Greg Peckory - 1 year ago 78
Java Question

# Double Hashing efficiency with word dictionary

Simply put I have a dictionary of words and I'm adding them to a hash table.

I am using Double Hashing (not the conventional method) and the following is yielding the best result.

``````    public static int getHashKey(String word) {

int index = 0;

for(int i = 0; i<word.length(); i++){

index += Math.pow(4,  i)*((int)word.charAt(i));
index = index % size;
}
return index;
}

public static int getDoubleHashKey(String word) {

int jump = 1;

for(int i = 0; i<word.length(); i++){

jump = jump * word.charAt(i);
jump = jump % size;
}
return jump;

}
``````

This is giving me 127,000 collisions. I also have a 2 fold prime hash table size and it cannot be changed.
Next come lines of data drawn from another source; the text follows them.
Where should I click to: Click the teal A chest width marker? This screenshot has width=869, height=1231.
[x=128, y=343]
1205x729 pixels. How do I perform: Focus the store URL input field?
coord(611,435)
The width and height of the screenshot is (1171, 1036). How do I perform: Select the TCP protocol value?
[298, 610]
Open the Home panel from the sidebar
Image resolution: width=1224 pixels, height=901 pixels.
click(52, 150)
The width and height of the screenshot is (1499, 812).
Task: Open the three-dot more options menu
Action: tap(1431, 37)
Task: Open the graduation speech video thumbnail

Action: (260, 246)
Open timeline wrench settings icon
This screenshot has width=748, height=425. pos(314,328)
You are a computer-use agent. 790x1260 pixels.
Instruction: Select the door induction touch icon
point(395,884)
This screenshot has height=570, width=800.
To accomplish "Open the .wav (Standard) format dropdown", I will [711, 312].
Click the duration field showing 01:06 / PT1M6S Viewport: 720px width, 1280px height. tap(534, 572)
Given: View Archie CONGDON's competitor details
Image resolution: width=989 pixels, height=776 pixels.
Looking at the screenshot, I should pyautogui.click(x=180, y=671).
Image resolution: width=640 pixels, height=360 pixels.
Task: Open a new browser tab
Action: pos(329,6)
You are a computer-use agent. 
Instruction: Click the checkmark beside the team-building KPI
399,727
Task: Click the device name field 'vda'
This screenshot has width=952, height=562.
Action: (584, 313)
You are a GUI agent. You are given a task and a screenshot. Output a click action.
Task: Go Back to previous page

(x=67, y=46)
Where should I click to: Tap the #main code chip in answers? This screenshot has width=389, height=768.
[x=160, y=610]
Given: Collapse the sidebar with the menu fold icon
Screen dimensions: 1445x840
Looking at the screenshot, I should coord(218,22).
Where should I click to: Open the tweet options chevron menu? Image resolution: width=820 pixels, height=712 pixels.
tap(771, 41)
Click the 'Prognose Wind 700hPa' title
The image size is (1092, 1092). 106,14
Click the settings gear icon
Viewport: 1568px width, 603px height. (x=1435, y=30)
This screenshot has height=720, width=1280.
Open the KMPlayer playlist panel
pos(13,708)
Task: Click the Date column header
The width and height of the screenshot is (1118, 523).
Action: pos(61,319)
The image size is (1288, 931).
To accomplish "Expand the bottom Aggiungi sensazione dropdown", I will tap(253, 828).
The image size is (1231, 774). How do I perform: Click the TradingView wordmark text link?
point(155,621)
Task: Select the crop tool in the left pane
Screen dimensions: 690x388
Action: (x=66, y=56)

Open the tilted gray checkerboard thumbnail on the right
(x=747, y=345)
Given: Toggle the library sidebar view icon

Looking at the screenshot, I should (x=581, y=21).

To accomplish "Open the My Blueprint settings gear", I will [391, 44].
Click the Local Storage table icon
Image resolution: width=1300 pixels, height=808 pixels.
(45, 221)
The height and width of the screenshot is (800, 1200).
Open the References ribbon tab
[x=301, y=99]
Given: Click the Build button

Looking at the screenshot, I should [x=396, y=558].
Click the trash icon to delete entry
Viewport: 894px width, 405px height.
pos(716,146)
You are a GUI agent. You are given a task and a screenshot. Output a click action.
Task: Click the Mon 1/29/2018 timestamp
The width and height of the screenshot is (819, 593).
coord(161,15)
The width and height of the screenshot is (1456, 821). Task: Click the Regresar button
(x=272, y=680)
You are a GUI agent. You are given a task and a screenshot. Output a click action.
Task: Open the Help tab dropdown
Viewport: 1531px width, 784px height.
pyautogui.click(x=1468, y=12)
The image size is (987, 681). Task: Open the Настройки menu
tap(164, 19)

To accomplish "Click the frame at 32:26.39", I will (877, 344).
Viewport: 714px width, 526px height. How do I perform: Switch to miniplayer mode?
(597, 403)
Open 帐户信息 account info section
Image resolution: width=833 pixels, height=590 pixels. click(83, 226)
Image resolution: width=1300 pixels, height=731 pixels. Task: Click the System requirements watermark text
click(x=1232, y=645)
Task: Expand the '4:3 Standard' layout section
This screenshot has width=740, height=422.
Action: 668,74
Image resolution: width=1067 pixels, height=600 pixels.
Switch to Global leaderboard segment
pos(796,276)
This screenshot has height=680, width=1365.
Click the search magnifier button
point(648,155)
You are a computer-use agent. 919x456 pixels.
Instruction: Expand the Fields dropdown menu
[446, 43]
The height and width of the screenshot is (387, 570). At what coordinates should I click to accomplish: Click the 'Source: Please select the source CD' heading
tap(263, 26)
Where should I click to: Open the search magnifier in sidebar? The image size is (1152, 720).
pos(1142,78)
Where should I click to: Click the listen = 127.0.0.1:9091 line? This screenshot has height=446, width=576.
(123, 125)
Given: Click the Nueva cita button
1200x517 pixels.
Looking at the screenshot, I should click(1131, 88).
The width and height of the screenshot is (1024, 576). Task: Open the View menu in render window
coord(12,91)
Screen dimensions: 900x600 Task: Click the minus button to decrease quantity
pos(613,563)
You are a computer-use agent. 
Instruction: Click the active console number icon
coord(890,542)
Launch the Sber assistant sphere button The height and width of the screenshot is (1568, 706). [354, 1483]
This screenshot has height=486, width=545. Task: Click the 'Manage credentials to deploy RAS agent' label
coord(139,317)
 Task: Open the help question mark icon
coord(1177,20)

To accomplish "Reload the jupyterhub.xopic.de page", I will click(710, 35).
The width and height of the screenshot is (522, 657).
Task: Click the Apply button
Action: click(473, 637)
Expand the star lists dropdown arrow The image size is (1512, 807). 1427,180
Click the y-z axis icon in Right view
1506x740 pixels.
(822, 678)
Is there any way the Double Hashing algorithm can be improved? (Either of the 2 methods above).

I know it depends on what we are storing in the hash table etc. but is there any intuitive method or some tips that apply more generally so I can avoid a couple more collisions.

I ran a little Scala program on a dictionary of about 336 531 entries. There are significantly less collisions for the version 2 (118 142) than for the version 1 (305 431). Notice that the version 2 is close to an optimal number of collisions because 118 142 + 216 555 = 334 697, so 334 697/336 531 = 99,46% of values used in the 0-216555 range. Using the modulo outside the loop does improve your hash method.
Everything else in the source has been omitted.